**TEXT SECTION**

The animals that are raised for the national shows are usually different than those for the county fair, because of the time differences between the shows. The timing must be right for animals to be at the proper weight for each show.
As for attending a national show, Maneotis is excited about the prospect.
"It's like top notch," she said. "People at nationals come from all 50 states to show."
Maneotis has been in 4-H livestock programs for six years, and says she has been around animals as long as she can remember.
"There's been lambs and goats around here since my parents got married," she said. "It's a part of my life."
At the Moffat County Fair, Maneotis has done well.
"I've gotten grand champion lamb, and grand and reserve champion goat," she said.
"I haven't made the sale at a national show yet."
Maneotis enjoys showing livestock partly because of the people she meets.
"I've got friends in Routt County, on the Eastern Slope, all over Colorado," she said. "You meet a lot of people with the same interests."
In addition to her lambs, Maneotis has goats that will accompany her to Kansas City as well.
She prefers goats over lambs because they have more personality, she said.
Her two Boer-cross goats that are ready to show at the American Royal are named "Little Guy" and "Mamba Jamba."
The commitment for raising show animals is a long process that began with obtaining the young baby animals in March or April.
Maneotis gets up each morning at 6 a.m. to feed the animals and to make sure they are doing all right.
Her lambs and goats eat the same grain, and feedings are twice a day. It's near dark in the fall months when she returns to the barn after walking the lambs.
She works out her lambs and goats on the treadmill, and monitors their diets closely as the shows approach.
"When I start out, they get all the feed they want," she said. "Closer to the show, I give them measured amounts. It depends on how much finish (fat) they have."

(Records)
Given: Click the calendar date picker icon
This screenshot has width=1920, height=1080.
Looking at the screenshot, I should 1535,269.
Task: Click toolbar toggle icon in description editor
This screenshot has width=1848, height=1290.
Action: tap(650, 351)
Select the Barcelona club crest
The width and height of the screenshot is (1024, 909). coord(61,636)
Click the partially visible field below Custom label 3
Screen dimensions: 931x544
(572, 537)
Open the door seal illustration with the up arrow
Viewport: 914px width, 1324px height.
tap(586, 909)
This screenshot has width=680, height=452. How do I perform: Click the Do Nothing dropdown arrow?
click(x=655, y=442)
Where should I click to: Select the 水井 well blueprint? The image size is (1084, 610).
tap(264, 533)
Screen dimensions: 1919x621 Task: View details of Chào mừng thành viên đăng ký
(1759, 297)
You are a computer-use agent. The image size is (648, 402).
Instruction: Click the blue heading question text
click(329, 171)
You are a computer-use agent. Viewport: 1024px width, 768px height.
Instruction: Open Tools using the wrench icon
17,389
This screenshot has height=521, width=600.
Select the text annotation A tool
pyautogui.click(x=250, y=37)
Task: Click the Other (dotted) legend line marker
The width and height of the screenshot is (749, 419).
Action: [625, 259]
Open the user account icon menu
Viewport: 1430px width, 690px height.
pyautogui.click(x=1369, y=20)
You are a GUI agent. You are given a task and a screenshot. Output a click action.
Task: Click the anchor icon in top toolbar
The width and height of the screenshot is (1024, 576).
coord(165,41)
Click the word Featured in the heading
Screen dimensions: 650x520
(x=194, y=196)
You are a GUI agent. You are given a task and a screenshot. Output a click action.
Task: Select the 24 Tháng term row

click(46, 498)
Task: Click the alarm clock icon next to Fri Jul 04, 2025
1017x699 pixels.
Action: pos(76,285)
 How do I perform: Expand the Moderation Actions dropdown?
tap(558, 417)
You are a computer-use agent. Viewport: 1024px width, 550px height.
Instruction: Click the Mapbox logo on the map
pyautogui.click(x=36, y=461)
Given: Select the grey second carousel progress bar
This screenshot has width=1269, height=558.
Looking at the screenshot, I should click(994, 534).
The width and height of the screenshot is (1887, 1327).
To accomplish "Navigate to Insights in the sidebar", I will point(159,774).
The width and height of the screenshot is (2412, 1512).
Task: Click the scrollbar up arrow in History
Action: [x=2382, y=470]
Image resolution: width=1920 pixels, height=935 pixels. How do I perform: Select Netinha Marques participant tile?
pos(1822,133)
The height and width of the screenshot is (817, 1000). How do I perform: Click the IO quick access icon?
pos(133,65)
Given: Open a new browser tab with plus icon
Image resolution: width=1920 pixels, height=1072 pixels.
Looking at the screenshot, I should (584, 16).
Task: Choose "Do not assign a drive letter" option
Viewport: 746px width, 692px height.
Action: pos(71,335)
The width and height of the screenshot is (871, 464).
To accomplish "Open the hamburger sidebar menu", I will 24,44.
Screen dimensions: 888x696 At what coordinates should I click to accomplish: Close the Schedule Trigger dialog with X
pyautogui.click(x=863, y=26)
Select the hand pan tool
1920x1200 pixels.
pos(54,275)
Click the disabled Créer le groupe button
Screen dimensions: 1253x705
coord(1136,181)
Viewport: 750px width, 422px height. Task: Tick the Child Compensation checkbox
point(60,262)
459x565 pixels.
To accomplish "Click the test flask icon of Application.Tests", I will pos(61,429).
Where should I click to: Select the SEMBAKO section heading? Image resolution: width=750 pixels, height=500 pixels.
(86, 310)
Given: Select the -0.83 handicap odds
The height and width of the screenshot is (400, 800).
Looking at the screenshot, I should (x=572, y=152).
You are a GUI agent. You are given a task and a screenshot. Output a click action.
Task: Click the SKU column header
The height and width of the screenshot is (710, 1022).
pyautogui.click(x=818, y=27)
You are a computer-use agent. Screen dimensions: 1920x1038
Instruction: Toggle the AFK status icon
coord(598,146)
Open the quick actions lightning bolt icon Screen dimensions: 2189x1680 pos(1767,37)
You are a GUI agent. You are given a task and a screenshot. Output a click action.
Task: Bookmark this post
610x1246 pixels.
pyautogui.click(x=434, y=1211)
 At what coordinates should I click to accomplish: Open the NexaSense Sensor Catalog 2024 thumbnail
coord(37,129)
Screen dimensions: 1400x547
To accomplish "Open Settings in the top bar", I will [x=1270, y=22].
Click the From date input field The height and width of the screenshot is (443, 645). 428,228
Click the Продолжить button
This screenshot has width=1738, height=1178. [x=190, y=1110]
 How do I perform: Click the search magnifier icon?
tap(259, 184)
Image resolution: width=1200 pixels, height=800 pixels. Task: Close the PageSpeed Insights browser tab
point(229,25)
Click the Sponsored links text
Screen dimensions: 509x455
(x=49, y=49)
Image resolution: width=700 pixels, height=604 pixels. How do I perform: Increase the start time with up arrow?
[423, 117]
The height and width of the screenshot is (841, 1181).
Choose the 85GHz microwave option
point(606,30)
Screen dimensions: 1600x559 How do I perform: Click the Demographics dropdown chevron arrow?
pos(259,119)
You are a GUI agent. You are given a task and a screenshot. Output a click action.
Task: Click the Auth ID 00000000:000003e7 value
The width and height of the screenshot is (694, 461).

**PROBLEM SET**
- 1) In the article about the young livestock exhibitor, what time does Maneotis get up each morning to feed her animals?
- 2) Write out the passage from the livestock exhibitor article starting at "At the Moffat" and ending at "March or April.".

**SET OF ANSWERS**
- 1) 6 a.m.

- 2)
At the Moffat County Fair, Maneotis has done well.
"I've gotten grand champion lamb, and grand and reserve champion goat," she said.
"I haven't made the sale at a national show yet."
Maneotis enjoys showing livestock partly because of the people she meets.
"I've got friends in Routt County, on the Eastern Slope, all over Colorado," she said. "You meet a lot of people with the same interests."
In addition to her lambs, Maneotis has goats that will accompany her to Kansas City as well.
She prefers goats over lambs because they have more personality, she said.
Her two Boer-cross goats that are ready to show at the American Royal are named "Little Guy" and "Mamba Jamba."
The commitment for raising show animals is a long process that began with obtaining the young baby animals in March or April.